Exercise requirements
When you reach the line containing "Given: Click the University of Sydney logo" in the data below, begin returning lines exactly as written, and stop once the line containing "Select the 0625AgenceimmobiliresBor" has been returned.

The records
┌────────

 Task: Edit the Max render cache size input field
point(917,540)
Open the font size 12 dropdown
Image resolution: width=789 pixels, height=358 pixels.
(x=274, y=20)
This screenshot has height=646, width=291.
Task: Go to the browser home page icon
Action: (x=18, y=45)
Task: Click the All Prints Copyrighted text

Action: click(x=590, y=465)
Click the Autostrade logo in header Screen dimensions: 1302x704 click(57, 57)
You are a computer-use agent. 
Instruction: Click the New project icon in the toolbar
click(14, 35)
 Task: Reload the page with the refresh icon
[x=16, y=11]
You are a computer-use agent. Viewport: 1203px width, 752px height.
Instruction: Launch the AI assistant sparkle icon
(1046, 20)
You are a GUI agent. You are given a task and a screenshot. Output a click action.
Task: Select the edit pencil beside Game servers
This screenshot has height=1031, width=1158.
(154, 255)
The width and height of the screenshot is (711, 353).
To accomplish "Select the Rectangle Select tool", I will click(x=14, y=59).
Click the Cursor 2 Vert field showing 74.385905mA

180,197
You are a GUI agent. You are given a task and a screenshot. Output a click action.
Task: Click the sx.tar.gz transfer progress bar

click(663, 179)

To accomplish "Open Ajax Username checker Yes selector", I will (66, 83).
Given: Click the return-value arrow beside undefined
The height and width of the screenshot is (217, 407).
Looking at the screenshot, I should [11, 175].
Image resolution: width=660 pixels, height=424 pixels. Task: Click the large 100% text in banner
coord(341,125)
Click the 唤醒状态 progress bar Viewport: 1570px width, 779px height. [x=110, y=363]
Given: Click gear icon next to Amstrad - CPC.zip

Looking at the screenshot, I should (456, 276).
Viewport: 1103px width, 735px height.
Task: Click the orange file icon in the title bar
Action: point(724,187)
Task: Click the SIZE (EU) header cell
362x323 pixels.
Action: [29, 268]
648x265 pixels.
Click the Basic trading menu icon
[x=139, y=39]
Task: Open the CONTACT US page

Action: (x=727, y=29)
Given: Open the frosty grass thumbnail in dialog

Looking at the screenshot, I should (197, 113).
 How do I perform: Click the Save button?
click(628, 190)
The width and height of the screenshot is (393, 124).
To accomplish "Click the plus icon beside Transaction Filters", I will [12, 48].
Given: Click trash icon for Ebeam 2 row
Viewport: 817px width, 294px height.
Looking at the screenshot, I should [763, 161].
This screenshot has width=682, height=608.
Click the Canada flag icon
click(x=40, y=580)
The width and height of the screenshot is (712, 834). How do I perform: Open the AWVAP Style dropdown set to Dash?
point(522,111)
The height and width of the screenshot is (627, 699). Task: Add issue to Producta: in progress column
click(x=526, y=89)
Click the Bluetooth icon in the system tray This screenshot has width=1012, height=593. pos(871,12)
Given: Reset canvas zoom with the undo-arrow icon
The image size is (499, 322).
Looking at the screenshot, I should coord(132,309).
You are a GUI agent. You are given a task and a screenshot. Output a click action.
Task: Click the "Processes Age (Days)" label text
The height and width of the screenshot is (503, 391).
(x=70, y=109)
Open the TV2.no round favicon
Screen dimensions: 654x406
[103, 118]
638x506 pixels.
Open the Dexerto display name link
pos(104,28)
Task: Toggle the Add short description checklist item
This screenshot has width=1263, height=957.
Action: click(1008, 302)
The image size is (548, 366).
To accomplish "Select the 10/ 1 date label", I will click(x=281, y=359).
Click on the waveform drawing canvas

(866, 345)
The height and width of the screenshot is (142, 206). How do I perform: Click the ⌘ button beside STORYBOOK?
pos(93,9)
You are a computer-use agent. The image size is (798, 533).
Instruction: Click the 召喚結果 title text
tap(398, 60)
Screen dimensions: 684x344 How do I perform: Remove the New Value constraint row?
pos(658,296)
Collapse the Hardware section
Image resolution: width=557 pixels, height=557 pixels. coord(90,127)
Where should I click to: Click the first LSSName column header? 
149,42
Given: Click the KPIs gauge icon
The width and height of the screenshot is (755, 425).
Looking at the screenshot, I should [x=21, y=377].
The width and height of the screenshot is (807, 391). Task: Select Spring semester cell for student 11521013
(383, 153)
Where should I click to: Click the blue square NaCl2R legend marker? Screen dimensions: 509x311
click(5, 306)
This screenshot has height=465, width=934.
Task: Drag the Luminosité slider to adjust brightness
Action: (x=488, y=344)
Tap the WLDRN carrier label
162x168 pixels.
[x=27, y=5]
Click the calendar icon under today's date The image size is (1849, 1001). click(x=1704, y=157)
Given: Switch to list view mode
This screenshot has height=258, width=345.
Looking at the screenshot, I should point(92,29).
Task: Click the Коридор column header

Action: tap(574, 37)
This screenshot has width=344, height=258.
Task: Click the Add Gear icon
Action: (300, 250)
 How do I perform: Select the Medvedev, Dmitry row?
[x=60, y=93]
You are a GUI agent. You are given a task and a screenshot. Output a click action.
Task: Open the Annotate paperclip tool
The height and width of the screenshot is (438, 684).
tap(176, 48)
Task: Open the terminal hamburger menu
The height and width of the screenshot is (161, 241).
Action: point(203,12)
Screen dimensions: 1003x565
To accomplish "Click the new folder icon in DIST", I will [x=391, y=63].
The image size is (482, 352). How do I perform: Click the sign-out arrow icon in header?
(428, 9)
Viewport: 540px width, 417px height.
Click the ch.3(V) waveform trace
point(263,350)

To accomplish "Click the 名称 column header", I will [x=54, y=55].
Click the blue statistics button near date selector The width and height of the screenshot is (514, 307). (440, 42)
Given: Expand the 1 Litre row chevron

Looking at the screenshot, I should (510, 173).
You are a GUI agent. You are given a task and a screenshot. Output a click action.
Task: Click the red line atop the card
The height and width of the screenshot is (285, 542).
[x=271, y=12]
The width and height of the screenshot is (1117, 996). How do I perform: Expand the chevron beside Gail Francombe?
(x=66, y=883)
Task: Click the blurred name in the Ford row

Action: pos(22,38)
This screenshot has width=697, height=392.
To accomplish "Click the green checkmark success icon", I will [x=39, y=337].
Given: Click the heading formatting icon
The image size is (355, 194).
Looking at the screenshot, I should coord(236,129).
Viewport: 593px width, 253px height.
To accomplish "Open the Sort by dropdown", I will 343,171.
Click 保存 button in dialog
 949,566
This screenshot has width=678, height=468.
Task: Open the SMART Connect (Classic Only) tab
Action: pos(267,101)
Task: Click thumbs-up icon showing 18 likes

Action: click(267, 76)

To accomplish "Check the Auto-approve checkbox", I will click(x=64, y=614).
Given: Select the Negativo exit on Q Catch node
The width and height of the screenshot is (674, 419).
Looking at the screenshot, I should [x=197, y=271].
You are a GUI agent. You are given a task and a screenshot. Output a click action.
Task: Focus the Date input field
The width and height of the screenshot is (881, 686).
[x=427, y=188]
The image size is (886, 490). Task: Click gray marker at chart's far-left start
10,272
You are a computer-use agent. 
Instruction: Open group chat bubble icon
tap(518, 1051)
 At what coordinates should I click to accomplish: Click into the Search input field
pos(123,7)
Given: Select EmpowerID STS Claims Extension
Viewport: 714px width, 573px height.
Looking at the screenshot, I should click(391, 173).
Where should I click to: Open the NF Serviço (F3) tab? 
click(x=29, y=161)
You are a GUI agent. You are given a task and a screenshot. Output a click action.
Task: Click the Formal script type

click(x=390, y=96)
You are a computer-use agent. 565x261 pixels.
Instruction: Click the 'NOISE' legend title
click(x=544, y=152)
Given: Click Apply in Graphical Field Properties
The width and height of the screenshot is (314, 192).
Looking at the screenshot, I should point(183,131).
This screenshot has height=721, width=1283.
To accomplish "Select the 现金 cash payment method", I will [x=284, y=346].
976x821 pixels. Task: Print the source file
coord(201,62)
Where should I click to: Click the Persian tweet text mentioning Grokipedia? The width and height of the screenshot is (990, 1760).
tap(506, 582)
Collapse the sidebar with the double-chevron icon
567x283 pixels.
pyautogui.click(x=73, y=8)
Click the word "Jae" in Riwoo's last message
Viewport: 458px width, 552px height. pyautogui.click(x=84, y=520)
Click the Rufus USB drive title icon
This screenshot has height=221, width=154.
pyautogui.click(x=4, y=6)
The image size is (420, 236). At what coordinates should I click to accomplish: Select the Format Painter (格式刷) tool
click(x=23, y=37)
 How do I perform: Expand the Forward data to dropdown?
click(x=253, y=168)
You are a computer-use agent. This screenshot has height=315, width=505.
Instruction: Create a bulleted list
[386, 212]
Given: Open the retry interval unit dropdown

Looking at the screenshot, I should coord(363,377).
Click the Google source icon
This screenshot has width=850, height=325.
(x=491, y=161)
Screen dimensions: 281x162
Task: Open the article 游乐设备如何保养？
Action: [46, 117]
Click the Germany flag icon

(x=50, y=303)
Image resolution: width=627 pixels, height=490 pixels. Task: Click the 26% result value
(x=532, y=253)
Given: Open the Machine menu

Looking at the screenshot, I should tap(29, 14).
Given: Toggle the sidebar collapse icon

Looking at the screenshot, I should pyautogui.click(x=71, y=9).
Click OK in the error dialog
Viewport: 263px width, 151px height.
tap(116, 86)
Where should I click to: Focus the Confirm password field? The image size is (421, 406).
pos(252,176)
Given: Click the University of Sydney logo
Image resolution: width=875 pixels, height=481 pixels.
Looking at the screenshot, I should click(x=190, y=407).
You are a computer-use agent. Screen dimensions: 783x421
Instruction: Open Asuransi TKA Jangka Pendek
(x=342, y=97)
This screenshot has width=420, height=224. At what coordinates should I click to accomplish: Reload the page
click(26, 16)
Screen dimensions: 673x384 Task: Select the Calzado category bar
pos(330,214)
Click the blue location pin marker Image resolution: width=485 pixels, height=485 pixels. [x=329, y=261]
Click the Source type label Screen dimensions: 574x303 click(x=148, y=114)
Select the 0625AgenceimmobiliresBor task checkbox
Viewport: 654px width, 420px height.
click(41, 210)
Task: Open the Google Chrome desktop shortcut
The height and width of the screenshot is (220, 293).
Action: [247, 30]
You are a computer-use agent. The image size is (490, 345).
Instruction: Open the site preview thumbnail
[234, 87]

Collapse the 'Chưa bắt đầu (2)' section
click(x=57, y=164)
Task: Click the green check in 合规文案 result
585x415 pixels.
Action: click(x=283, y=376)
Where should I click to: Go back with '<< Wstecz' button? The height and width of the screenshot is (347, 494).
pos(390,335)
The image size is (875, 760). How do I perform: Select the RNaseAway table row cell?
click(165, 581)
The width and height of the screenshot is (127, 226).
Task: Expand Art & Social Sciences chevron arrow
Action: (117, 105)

└────────

Answer for the task
Given: Click the University of Sydney logo
Image resolution: width=875 pixels, height=481 pixels.
Looking at the screenshot, I should click(x=190, y=407).
You are a computer-use agent. Screen dimensions: 783x421
Instruction: Open Asuransi TKA Jangka Pendek
(x=342, y=97)
This screenshot has width=420, height=224. At what coordinates should I click to accomplish: Reload the page
click(26, 16)
Screen dimensions: 673x384 Task: Select the Calzado category bar
pos(330,214)
Click the blue location pin marker Image resolution: width=485 pixels, height=485 pixels. [x=329, y=261]
Click the Source type label Screen dimensions: 574x303 click(x=148, y=114)
Select the 0625AgenceimmobiliresBor task checkbox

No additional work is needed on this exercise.